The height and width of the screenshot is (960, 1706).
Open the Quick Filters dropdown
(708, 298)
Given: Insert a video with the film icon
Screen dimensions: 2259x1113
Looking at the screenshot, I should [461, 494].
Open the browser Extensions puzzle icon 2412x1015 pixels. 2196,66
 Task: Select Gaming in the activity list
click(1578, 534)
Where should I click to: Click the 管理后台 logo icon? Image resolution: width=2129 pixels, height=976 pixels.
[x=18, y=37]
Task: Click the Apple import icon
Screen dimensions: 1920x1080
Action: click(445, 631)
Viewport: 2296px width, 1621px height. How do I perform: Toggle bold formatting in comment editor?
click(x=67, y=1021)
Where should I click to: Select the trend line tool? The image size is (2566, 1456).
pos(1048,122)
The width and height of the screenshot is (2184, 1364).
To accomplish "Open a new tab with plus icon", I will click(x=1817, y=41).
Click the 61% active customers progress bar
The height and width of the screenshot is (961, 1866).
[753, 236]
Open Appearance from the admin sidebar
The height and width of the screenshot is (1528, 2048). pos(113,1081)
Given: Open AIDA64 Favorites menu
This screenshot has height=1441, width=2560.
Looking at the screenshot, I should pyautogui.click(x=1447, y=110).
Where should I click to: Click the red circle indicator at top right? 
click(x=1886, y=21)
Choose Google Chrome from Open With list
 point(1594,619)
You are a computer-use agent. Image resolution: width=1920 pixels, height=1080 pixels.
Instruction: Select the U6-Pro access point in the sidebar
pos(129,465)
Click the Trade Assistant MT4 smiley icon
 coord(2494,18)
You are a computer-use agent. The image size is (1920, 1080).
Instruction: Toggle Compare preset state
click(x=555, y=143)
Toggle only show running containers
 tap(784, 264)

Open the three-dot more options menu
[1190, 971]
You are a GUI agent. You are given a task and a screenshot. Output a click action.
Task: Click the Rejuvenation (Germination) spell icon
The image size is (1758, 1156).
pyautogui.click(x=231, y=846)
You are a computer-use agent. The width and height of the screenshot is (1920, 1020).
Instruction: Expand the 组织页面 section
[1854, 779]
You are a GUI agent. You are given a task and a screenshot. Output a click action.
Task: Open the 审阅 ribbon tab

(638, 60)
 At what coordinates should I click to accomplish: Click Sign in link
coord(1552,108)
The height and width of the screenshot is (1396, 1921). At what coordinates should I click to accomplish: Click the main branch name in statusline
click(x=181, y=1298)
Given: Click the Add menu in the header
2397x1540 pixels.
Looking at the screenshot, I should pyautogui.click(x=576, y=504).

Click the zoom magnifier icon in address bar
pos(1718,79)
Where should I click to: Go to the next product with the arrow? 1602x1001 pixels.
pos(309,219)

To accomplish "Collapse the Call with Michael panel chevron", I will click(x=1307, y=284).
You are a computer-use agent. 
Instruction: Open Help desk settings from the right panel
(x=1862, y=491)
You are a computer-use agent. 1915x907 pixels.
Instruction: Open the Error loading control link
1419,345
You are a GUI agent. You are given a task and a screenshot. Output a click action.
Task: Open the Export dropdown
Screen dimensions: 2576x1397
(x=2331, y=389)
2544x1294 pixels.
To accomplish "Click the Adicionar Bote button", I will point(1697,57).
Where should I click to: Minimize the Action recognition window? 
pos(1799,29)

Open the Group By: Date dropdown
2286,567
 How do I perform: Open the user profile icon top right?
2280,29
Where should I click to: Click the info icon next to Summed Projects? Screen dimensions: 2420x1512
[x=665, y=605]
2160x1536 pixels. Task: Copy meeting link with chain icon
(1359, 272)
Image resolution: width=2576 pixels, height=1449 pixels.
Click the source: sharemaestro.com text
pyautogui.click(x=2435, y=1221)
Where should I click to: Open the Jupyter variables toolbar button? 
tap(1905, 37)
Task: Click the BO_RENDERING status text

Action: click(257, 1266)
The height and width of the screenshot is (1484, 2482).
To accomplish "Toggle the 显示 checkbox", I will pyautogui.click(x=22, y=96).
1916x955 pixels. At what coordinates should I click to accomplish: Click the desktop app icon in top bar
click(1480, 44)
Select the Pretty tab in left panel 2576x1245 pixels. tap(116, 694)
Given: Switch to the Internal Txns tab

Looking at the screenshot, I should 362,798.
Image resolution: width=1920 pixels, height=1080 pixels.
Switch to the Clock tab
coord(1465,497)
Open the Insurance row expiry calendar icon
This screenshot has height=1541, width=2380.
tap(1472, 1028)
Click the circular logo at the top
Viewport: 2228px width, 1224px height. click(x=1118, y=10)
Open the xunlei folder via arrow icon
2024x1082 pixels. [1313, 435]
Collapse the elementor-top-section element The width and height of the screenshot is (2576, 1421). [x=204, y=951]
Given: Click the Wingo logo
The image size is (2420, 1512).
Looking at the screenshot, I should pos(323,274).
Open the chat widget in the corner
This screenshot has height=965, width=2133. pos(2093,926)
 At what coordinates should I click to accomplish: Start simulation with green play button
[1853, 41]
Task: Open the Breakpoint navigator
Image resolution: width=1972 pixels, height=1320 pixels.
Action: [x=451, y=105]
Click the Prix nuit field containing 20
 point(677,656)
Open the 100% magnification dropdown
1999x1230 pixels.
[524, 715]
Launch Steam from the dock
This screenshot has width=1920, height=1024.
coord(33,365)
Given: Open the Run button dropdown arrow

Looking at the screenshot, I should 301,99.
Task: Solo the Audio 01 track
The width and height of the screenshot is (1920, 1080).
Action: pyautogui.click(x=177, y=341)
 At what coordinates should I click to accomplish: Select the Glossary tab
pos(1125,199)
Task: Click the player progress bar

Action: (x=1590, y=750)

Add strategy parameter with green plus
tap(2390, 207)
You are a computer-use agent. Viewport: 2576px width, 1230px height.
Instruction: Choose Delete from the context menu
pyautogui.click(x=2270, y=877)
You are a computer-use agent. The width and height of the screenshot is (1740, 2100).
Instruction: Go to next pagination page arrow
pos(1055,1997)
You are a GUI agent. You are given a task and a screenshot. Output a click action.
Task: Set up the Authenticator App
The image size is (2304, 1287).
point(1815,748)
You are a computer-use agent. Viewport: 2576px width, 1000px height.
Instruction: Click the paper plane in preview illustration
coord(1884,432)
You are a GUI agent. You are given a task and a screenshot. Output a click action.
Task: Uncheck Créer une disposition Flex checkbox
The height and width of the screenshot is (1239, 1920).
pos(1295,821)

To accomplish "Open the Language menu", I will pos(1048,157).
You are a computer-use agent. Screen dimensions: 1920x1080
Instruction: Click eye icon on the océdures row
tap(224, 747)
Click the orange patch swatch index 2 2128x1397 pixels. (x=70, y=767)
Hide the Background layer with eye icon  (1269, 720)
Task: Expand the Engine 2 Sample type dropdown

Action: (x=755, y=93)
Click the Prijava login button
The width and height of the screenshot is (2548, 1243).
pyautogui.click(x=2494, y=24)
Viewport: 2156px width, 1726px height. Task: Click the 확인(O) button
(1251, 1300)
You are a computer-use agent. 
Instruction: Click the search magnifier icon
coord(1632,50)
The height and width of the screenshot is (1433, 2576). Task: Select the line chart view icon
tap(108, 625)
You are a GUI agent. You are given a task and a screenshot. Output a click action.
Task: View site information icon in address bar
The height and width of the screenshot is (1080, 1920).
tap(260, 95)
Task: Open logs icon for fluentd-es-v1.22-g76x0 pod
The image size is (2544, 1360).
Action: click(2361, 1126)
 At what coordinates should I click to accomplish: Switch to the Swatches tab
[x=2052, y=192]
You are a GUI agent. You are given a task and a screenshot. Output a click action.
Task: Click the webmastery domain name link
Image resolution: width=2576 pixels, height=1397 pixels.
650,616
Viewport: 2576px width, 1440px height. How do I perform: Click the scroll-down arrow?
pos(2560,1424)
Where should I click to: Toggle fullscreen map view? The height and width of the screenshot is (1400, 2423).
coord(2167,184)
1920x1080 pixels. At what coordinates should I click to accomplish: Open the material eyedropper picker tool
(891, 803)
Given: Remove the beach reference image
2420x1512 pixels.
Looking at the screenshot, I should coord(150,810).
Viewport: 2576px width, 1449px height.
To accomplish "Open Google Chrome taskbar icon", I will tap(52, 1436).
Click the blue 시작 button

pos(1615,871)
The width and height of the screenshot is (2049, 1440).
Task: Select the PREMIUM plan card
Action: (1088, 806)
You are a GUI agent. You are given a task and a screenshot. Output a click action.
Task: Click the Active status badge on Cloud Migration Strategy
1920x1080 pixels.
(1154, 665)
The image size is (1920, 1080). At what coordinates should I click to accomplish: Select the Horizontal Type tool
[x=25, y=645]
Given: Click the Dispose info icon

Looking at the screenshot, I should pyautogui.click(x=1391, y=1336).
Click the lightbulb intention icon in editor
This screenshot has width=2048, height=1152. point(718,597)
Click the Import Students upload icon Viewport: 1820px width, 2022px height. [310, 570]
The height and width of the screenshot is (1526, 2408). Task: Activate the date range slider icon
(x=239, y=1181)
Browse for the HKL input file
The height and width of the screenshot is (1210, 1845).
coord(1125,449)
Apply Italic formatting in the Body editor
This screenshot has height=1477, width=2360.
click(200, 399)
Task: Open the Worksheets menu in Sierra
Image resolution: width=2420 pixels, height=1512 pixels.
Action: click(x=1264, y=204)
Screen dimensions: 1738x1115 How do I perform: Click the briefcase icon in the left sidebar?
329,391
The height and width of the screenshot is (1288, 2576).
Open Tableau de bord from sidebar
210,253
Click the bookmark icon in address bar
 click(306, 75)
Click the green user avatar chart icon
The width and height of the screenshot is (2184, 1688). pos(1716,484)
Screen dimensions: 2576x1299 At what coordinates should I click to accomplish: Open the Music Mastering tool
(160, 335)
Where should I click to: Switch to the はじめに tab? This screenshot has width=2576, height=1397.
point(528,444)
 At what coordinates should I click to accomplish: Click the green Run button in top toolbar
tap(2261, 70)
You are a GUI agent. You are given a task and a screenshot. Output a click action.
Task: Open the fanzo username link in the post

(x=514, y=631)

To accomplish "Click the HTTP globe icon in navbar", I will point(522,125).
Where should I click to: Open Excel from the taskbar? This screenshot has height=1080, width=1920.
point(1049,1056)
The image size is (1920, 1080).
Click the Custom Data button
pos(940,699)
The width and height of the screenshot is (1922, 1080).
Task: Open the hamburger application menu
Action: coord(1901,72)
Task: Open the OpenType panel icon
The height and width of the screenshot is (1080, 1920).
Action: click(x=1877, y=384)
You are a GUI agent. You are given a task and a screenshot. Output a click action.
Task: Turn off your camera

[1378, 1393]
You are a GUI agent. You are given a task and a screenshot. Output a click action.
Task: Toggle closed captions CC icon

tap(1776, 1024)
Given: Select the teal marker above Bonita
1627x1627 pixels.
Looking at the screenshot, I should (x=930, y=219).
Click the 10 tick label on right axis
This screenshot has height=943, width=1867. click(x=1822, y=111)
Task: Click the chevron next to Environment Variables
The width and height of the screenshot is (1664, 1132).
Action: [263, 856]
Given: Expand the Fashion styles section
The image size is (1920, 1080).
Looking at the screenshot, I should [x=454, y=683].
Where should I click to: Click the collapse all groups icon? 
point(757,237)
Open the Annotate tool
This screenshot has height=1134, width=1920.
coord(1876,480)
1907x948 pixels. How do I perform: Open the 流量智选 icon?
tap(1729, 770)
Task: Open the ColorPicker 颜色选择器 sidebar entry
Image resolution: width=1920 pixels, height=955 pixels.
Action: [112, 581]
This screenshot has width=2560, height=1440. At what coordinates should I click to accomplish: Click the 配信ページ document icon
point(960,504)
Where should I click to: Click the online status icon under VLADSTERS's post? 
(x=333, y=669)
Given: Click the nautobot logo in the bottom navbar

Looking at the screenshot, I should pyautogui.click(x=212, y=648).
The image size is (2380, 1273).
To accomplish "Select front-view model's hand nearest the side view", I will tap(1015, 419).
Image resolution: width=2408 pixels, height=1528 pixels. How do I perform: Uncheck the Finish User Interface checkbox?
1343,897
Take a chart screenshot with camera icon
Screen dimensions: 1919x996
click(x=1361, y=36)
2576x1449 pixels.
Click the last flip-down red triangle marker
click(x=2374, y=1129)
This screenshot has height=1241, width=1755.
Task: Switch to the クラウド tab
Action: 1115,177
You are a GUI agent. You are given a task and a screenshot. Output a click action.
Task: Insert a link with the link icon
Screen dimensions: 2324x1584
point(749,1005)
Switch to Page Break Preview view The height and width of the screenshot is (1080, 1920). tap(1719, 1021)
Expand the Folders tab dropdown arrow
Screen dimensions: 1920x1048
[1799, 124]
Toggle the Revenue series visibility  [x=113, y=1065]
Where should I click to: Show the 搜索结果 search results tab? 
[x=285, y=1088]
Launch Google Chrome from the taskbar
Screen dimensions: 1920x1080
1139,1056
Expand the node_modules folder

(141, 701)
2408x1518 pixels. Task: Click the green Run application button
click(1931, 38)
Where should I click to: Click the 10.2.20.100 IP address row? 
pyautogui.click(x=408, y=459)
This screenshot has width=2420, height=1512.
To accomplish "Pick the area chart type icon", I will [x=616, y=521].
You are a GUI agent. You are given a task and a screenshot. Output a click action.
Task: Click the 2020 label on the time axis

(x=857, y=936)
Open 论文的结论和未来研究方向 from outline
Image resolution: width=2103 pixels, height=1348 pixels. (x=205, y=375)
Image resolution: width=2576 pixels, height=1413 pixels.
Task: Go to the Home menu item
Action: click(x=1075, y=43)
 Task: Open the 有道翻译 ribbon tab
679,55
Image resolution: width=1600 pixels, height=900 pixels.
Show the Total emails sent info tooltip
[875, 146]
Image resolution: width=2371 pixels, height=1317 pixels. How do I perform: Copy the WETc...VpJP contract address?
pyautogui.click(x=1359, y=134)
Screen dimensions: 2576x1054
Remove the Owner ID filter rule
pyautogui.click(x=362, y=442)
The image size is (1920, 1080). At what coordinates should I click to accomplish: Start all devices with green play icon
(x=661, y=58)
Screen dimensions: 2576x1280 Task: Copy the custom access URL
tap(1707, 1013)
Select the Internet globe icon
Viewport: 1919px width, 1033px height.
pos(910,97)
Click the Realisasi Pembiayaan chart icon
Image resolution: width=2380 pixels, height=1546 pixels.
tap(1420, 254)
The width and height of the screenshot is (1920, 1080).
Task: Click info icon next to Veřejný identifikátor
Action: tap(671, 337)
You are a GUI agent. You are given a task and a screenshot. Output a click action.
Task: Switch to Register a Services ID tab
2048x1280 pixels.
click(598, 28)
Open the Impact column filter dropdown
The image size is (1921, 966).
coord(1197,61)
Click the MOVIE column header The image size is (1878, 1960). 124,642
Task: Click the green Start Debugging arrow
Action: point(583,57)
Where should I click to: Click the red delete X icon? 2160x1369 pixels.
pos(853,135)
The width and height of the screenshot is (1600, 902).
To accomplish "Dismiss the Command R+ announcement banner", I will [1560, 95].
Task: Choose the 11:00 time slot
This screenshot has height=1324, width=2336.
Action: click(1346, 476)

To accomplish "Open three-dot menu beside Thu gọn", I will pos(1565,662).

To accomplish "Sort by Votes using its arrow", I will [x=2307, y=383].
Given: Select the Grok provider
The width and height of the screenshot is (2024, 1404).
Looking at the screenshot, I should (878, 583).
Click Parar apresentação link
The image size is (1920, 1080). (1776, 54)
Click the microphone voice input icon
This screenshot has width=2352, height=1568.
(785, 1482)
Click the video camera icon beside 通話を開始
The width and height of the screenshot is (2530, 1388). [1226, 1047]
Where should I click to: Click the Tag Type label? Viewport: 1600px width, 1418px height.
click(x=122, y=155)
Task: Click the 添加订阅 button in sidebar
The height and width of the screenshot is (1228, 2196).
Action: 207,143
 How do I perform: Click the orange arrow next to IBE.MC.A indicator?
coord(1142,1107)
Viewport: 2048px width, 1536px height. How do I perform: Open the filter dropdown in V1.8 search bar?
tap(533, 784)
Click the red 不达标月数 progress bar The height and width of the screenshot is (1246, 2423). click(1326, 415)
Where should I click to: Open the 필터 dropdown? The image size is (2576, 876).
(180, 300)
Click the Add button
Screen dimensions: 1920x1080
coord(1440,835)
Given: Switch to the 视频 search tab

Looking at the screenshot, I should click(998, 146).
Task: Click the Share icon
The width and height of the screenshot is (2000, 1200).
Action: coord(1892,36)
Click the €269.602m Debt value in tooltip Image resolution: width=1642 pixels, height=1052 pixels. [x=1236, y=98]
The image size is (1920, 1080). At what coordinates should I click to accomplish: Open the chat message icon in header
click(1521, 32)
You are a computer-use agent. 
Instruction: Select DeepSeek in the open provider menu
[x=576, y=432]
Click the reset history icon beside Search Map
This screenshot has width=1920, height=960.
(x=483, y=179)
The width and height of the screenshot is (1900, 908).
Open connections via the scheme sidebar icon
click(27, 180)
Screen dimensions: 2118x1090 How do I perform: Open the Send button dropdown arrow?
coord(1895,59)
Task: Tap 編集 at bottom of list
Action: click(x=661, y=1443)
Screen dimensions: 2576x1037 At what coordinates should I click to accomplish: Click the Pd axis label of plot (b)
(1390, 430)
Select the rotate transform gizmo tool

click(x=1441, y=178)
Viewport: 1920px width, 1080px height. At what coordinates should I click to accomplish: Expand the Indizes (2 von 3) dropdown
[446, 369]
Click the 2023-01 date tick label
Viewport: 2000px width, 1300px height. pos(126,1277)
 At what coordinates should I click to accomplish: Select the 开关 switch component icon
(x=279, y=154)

» PROMPT
All lines above with "chevron" in them should be returned.

» RESPONSE
To accomplish "Collapse the Call with Michael panel chevron", I will click(x=1307, y=284).
Task: Click the chevron next to Environment Variables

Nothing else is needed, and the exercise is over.